Slow resilvering with mirrored ZIL

Gezeala M. Bacuño II gezeala at gmail.com
Wed Jul 17 18:22:33 UTC 2013


On Wed, Jul 17, 2013 at 10:35 AM, Warren Block <wblock at wonkity.com> wrote:

> On Wed, 17 Jul 2013, Gezeala M. Bacuño II wrote:
>
>  If ZFS goes on a bare drive, it will be aligned by default.  If ZFS is
>> going in a partition, yes, align that partition to 4K boundaries or larger
>> multiples of 4K, like 1M.
>>
>> Your statement is enlightening and concise, exactly what I need.
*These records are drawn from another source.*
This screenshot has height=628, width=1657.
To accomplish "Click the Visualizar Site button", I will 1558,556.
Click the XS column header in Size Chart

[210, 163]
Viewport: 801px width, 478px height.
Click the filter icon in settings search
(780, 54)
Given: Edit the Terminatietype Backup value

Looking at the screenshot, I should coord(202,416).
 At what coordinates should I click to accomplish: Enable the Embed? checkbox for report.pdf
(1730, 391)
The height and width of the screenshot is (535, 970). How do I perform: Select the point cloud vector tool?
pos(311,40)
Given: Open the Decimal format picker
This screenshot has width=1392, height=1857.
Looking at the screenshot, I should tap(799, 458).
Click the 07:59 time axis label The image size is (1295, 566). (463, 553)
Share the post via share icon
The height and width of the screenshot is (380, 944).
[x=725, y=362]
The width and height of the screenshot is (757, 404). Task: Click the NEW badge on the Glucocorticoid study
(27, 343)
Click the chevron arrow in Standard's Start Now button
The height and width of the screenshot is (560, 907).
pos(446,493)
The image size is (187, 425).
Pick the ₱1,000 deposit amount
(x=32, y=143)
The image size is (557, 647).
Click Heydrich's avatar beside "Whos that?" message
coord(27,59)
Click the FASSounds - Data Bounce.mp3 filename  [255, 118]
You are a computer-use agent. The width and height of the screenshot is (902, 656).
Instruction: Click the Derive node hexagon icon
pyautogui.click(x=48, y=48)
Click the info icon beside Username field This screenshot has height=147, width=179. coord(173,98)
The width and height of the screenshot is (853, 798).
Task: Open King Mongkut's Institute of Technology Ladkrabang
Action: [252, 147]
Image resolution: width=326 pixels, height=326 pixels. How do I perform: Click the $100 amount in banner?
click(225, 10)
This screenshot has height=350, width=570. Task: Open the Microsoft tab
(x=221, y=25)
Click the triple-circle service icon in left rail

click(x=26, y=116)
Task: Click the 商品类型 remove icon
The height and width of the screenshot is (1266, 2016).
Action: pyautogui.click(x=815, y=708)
Thanks.
>>
>>       The gnop/ashift workaround is just to get ZFS to use the right
>> block size.  So if you don't take care to get partition alignment right,
>> you might end up using the right
>>       block size but misaligned.
>>
>>       And yes, it will be nice to be able to just explicitly tell ZFS the
>> block size to use.
>>
>>
>> We do add the entire drive (no partitions) to ZFS, perform gnop/ashift
>> and other necessary steps and then verify ashift=12 through zdb.
>>
>> The gpart/gnop/ashift steps, if I understand correctly (do correct me if
>> I'm stating this incorrectly), is needed for further SSD performance
>> tuning. Taking into consideration leaving a
>> certain chunk for wear leveling and also if the SSD has a size that may
>> be too big for L2ARC.
>>
>
> Well, there are several things going on.
>
> Partitions can be used for a couple of things.  Limiting the size of space
> available to ZFS, leaving an unallocated part of the drive for wear
> leveling.  Note that ZFS on FreeBSD now has TRIM, which should make leaving
> unused space on SSDs unnecessary.
>
> Aligning partitions preserves performance.  If a partition is misaligned,
> writes can slow down to half speed.  For example, a 4K filesystem block
> written to an aligned partition writes a single block. If the partition is
> misaligned, that 4K write is split over two disk blocks.  Each block has to
> be read, partly modified, then written, taking roughly twice as long.
>
> Finally, ZFS's ashift controls the minimum size of block ZFS uses.
> ashift=12 (12 bits) sets that to 4K blocks (2^12=4096).  Again, a
> performance thing, matching the filesystem block size to device block size.
>
> It would be interesting to see a benchmark of ZFS on a 4K drive with
> different ashift values.


Right on again. I forgot to include on my reply, that it is for a specific
use case similar to ours, wherein we dedicate the entire drive to the pool.
I believe it is totally time to put all these howto/faq stuff on a central
FreeBSD repository, I think there's another thread requesting for the same
thing.

Scenarios:
a] maximizing pool and drive size, don't need to partition -- these are the
steps.
     a.1] new drives
     a.2] used drives
b] For those with limited drives, limited enclosures etc -- these are the
steps you may want to check out
c] zfs-on-root
d] and so on..

This will help a lot on deciding which steps to follow and which are
necessary or not, therefore, avoiding all these repeated questions (just
like mine) on ZFS setup/performance/tuning.

https://wiki.freebsd.org/ZFSTuningGuide (WIP) -  outdated, and there's no
section for initial zpool/drive(s) setup.